A veces pienso la Memoria como una enredadera que crece y se extiende sobre otras superficies: árboles, paredes, alambrados. De un brazo sale otro y de ése otro más, los rizomas se extienden como dedos, se aferran como colas de mono a la rama. Su raíz ya no se ve, la prueba de su potencia está en el vigor de sus tallos, el volumen de los nudos, la corola de las flores. Hay enredaderas, en Buenos Aires está lleno, que en esta época se tiñen de rojo, un rojo intenso como la marca en el calendario del 24 de marzo. Un rojo dolido por el fin del verano, por el señalamiento perenne –no importa cuántos años pasen- del comienzo de la temporada de sangre.
Es una imagen que no dialoga con la rabia fresca que siento cada 24, pero es la imagen que me sostiene. Soy una hoja más en el muro, con mi testimonio siempre en rojo, con el agua de las voces que lo completaron corriendo dentro de los tallos que hacen cobijo también a las telas de araña, los bichos palo, las hormigas que laceran y abren espacio para hojas nuevas. Una enredadera como un coro indignado que se orquesta según su propio bramido, que no se calla. Crece y crece. Las extremidades más atrevidas se montan sobre el propio follaje y cruzan vacíos en busca de otro muro. Y otro más. La Memoria es movimiento y actualización, un organismo vivo que se alimenta de este sol 45 años más viejo, 45 años activo, 45 años empujando el alimento que transforma las mismas voces en otras voces, las hojas caídas en humus, los insectos en aliados de la descomposición y el nuevo magma que funde años en tiempo, tiempo en el que conviven como en el propio cuerpo los años de la infancia, de la juventud, de la madurez. Un tiempo en el que conviven la desaparición forzada de los y las militantes de los 70 con la muerte en una comisaría de San Luis de Florencia Morales después de ser detenida con un paquete de comida en la mano por violar la cuarentena el 5 de abril de 2020. O con los restos todavía sin relato de Facundo Astudillo Castro, también desaparecido durante meses en la cuarentena.

Datos de elementos y ubicación del texto
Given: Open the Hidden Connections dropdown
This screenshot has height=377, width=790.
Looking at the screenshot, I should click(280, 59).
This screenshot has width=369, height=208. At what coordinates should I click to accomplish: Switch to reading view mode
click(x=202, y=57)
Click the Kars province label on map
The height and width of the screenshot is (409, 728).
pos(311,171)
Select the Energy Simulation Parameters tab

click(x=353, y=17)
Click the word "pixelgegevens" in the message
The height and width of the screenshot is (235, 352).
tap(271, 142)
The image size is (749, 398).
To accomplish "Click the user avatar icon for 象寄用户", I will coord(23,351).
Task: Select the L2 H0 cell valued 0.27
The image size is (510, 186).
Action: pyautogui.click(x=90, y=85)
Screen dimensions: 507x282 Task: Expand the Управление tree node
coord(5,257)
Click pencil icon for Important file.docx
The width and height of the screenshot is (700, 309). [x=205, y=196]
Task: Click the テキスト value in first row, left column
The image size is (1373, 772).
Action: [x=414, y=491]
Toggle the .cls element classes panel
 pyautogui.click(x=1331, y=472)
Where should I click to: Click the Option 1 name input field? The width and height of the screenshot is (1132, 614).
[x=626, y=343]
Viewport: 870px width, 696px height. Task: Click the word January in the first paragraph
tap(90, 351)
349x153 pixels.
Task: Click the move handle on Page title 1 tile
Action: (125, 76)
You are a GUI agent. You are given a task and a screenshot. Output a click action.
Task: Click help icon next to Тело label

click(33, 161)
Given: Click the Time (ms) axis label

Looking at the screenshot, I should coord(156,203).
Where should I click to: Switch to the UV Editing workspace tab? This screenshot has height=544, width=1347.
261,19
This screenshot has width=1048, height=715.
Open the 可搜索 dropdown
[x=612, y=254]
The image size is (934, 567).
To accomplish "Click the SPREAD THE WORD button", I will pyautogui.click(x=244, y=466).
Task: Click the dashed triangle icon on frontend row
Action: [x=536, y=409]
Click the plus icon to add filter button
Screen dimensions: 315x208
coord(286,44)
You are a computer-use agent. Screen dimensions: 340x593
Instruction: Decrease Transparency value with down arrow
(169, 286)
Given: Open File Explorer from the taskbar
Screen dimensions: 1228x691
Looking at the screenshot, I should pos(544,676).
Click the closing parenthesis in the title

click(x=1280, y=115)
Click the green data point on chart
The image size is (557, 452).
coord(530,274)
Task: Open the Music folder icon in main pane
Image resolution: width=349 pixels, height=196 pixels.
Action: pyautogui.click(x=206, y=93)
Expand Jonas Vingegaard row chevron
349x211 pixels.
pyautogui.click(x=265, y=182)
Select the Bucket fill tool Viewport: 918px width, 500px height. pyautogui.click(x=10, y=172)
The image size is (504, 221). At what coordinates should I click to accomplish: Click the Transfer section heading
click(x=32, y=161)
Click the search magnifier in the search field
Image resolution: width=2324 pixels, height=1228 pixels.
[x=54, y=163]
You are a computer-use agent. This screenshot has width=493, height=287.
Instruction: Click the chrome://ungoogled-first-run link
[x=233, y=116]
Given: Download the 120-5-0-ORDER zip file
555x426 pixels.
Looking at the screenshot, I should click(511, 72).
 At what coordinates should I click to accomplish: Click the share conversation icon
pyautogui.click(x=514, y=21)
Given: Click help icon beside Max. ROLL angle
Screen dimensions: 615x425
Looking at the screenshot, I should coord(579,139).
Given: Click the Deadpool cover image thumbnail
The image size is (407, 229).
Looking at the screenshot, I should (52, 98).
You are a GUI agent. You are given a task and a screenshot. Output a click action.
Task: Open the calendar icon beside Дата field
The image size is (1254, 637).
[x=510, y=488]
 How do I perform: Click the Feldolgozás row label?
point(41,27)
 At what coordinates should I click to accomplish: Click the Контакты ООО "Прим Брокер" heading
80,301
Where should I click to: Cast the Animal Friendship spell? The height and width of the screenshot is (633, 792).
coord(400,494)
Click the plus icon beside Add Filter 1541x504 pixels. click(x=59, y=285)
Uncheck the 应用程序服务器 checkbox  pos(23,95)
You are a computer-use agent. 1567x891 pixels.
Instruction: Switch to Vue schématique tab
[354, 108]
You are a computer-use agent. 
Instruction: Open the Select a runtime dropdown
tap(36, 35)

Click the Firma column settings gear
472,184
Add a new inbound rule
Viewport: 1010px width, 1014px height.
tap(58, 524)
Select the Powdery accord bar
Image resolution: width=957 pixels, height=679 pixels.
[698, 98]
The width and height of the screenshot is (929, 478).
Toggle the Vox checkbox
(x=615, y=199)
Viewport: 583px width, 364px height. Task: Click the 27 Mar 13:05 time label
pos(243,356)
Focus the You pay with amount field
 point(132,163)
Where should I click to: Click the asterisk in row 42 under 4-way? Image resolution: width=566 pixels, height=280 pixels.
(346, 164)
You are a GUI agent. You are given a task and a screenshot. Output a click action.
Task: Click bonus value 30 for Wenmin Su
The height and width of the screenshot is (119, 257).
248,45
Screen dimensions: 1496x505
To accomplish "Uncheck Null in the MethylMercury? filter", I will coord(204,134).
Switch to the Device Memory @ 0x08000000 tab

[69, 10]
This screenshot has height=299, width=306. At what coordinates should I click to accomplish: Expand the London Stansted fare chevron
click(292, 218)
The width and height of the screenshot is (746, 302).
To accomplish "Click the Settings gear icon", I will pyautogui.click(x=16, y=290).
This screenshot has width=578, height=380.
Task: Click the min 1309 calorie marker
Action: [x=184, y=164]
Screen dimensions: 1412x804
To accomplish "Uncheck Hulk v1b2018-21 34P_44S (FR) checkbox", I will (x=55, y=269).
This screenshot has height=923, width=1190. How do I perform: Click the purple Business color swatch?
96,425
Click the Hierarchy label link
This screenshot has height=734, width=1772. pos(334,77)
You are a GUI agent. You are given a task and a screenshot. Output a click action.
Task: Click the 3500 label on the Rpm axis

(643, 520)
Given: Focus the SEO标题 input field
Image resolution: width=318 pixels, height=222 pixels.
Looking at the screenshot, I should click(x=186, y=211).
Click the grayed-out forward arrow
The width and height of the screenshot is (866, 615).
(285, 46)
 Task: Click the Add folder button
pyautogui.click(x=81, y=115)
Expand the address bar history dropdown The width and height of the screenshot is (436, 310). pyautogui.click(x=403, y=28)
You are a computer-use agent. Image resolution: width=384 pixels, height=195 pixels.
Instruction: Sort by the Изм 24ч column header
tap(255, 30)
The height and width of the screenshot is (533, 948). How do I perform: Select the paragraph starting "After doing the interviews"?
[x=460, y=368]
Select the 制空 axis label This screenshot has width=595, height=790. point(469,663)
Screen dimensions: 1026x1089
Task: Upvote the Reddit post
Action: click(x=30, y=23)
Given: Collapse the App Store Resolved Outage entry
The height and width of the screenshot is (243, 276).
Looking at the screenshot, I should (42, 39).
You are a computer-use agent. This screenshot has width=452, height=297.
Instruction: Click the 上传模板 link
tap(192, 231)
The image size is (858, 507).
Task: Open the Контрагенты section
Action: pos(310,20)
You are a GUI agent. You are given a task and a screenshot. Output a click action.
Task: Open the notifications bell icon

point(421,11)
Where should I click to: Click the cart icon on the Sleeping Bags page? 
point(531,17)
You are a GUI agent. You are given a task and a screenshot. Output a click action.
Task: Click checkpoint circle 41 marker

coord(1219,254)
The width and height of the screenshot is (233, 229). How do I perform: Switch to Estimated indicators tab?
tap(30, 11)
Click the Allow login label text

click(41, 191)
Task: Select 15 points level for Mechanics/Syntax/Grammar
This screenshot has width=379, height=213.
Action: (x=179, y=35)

> TAREA A REALIZAR
Copia tal cual el fragmento del texto sobre la Memoria que empieza en "A veces pienso" y termina en "temporada de sangre.".

> RESPUESTA A LA TAREA
A veces pienso la Memoria como una enredadera que crece y se extiende sobre otras superficies: árboles, paredes, alambrados. De un brazo sale otro y de ése otro más, los rizomas se extienden como dedos, se aferran como colas de mono a la rama. Su raíz ya no se ve, la prueba de su potencia está en el vigor de sus tallos, el volumen de los nudos, la corola de las flores. Hay enredaderas, en Buenos Aires está lleno, que en esta época se tiñen de rojo, un rojo intenso como la marca en el calendario del 24 de marzo. Un rojo dolido por el fin del verano, por el señalamiento perenne –no importa cuántos años pasen- del comienzo de la temporada de sangre.